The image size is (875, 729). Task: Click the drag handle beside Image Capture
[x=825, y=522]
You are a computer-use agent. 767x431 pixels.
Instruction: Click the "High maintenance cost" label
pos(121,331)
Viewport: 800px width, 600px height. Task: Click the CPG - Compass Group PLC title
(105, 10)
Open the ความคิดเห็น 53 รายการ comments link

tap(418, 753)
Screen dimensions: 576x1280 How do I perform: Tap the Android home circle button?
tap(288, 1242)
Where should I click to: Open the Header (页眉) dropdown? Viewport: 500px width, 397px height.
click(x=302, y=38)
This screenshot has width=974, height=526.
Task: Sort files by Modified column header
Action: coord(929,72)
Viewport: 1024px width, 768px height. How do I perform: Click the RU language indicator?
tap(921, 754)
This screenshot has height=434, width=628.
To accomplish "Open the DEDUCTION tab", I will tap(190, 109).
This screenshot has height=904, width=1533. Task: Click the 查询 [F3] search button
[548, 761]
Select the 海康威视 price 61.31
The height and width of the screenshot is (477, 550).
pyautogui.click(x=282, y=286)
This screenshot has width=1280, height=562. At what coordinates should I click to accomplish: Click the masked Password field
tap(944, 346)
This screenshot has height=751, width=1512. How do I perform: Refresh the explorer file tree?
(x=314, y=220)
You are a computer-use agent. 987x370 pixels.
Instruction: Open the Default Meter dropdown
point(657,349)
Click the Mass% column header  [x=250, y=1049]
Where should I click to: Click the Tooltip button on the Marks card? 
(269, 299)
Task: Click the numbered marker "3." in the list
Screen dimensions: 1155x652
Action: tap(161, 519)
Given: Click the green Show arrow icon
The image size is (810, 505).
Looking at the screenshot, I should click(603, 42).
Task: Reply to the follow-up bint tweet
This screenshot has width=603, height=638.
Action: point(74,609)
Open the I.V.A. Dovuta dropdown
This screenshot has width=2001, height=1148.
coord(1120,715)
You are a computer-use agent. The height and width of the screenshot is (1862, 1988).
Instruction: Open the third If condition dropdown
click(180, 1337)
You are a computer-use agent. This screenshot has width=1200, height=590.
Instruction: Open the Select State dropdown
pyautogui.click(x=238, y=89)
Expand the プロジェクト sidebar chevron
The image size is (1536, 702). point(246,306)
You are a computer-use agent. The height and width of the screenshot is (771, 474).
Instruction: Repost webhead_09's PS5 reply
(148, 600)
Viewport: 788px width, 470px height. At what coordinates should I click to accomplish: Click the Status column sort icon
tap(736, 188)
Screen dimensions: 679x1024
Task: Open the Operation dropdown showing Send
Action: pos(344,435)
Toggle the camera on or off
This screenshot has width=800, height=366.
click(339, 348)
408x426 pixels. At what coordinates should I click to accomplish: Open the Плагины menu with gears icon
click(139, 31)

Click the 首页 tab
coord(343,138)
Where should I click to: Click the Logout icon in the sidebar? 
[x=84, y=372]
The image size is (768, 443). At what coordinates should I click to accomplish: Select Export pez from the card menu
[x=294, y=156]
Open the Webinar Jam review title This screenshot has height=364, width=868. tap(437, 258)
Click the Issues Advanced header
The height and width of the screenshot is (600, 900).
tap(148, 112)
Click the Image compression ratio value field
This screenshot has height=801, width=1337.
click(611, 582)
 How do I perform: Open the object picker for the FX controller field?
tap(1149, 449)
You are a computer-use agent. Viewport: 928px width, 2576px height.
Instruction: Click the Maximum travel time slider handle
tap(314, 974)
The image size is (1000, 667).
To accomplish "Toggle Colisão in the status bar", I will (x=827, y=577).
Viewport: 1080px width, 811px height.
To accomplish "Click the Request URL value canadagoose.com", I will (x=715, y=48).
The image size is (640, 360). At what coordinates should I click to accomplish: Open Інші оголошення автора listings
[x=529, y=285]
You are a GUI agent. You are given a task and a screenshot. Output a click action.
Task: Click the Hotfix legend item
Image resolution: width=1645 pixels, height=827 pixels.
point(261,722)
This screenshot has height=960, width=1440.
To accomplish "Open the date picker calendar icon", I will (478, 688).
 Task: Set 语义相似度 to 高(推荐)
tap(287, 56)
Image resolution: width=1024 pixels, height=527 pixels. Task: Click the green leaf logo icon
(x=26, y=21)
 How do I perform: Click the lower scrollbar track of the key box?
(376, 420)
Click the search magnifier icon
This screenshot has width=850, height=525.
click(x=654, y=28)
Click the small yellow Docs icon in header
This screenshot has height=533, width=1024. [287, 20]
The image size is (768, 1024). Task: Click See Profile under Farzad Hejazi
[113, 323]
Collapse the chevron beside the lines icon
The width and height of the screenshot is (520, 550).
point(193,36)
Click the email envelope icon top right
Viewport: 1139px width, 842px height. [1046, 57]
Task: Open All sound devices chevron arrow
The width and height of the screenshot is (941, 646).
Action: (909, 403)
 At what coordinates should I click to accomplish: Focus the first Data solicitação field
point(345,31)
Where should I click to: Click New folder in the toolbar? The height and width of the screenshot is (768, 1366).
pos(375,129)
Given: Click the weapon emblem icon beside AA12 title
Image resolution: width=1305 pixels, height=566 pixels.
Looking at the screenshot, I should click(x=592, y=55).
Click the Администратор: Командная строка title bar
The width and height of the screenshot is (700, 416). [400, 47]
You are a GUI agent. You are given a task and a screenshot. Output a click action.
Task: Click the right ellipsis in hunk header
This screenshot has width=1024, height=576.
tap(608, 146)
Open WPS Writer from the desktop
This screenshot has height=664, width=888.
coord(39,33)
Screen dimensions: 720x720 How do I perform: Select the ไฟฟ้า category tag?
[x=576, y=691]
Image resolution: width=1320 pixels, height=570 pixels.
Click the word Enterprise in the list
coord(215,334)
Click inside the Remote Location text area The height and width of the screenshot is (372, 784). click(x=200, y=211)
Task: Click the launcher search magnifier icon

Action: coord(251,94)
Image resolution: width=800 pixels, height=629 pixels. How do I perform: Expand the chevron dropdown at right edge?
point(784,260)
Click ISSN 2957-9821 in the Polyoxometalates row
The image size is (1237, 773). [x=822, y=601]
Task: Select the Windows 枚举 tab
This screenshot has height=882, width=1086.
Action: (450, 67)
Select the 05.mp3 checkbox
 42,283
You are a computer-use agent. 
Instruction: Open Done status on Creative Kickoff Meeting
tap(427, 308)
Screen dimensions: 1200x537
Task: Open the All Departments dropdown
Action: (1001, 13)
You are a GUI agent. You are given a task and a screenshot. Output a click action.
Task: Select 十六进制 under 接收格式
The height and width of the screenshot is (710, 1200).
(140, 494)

########################################

Retype exactly, and only, the lines above from the one where "This screenshot has width=1024, height=576." occurs up to and including the one where "Click inside the" occurs.

→ Answer box:
This screenshot has width=1024, height=576.
tap(608, 146)
Open WPS Writer from the desktop
This screenshot has height=664, width=888.
coord(39,33)
Screen dimensions: 720x720 How do I perform: Select the ไฟฟ้า category tag?
[x=576, y=691]
Image resolution: width=1320 pixels, height=570 pixels.
Click the word Enterprise in the list
coord(215,334)
Click inside the Remote Location text area The height and width of the screenshot is (372, 784). click(x=200, y=211)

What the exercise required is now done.